Researchers Say They Can Spy on Your Browsing by Measuring SSD Activity Through a Browser API
Arthur T Knackerbracket writes:
Security researchers at Graz University of Technology in Austria have published a paper describing a side-channel attack that lets a malicious website identify what other sites and apps a visitor has open by measuring SSD access latency through JavaScript inside a standard browser sandbox. The technique, called FROST (Fingerprinting Remotely using OPFS-based SSD Timing), correctly identified visited websites with roughly 89% accuracy and running applications with roughly 96% accuracy on a test Mac, requires nothing from the victim beyond visiting the attacker's page, and works across different browsers.

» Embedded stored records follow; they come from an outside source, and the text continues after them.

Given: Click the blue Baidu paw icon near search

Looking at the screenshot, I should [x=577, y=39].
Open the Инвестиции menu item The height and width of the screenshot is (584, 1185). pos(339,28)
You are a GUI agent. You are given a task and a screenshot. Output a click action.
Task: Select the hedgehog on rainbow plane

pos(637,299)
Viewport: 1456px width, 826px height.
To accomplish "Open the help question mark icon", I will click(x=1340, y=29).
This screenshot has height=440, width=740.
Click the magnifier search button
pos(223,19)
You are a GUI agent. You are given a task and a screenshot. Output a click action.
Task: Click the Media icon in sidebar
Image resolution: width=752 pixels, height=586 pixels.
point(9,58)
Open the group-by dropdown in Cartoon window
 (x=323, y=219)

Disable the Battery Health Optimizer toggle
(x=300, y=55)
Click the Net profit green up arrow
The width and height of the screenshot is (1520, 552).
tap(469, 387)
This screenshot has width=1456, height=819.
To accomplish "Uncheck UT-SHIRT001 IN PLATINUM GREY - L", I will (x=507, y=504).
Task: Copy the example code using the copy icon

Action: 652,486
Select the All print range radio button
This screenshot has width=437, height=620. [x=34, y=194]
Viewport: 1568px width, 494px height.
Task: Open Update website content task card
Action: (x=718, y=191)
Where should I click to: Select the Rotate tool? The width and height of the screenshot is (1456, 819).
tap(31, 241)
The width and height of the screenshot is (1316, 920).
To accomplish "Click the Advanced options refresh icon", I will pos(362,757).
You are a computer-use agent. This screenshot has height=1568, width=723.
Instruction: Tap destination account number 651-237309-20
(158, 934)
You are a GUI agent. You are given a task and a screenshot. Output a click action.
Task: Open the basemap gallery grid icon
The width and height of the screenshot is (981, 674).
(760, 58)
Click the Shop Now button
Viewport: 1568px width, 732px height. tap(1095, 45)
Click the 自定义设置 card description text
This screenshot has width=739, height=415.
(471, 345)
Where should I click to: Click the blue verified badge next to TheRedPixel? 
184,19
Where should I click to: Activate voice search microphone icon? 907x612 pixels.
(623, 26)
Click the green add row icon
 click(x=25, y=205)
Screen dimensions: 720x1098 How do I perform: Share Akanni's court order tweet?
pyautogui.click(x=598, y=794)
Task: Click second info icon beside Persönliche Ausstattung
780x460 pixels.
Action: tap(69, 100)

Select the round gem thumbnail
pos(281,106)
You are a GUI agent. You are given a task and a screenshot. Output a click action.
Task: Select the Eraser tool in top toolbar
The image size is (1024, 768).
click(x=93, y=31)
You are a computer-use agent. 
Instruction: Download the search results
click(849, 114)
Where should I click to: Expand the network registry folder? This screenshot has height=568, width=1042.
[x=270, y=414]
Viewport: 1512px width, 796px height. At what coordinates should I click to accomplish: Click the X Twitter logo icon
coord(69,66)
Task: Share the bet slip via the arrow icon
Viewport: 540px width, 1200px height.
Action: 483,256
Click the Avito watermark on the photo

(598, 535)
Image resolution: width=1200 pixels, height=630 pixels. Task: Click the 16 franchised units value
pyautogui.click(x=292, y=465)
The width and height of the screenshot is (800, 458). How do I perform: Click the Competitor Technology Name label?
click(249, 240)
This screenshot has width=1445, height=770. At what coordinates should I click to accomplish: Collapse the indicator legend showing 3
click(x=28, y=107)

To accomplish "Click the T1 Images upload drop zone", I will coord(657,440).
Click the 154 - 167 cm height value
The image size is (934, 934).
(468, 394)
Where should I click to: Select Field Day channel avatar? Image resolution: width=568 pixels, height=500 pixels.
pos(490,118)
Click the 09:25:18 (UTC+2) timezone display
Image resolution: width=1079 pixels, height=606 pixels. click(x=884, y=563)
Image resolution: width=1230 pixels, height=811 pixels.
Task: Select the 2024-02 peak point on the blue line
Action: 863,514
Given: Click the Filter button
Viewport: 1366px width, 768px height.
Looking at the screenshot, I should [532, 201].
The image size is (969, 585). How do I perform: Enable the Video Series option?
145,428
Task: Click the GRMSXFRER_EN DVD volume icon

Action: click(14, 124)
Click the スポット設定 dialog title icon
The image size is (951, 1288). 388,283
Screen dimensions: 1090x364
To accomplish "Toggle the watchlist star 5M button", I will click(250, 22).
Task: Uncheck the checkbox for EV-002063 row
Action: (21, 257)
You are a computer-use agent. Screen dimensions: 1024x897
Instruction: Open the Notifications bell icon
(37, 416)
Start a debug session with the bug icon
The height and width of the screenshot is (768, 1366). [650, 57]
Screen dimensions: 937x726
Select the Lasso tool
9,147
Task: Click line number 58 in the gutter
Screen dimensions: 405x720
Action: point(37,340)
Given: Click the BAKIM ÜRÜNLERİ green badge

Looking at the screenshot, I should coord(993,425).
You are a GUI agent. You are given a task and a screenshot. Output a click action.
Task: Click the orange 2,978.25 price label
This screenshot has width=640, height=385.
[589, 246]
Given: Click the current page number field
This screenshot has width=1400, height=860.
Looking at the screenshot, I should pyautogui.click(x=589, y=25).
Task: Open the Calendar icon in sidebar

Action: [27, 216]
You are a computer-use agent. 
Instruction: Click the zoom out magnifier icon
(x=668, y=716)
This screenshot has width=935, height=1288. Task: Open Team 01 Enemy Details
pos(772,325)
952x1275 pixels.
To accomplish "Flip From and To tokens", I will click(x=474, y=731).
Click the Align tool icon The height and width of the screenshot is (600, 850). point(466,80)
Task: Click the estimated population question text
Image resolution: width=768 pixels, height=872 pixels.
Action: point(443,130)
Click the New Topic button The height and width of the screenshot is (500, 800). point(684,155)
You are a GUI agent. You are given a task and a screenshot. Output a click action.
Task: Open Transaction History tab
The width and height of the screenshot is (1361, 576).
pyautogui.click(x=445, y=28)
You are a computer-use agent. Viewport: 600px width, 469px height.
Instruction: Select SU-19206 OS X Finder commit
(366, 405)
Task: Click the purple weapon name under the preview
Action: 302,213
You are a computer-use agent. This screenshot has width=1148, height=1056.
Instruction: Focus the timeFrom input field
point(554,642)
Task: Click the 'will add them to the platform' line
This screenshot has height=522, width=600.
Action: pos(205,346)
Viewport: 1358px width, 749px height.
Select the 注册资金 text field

FROST exploits the Origin Private File System (OPFS), a browser API that lets websites create and store files on a user's local disk without prompting for permission. Previous SSD side-channel attacks that we've seen require native code running through privileged kernel interfaces, but FROST eliminates that requirement.
The team disclosed their findings to Google, Apple, and Mozilla: Google said it doesn't consider fingerprinting a security vulnerability, Apple called the attack "currently out of scope," and Mozilla acknowledged the findings without implementing fixes.
The attack creates a large OPFS file on the victim's SSD, with both Chrome and Safari allowing a website to claim up to 60% of total disk space through OPFS, which on a 256GB drive is over 150GB. The file must exceed the system's available RAM so that every random 4 KB read hits the SSD rather than the OS's page cache. When other activity generates its own disk I/O, it creates measurable latency spikes in the attacker's reads, and those timing patterns are fed into a convolutional neural network trained to recognize specific websites and applications by their I/O signatures.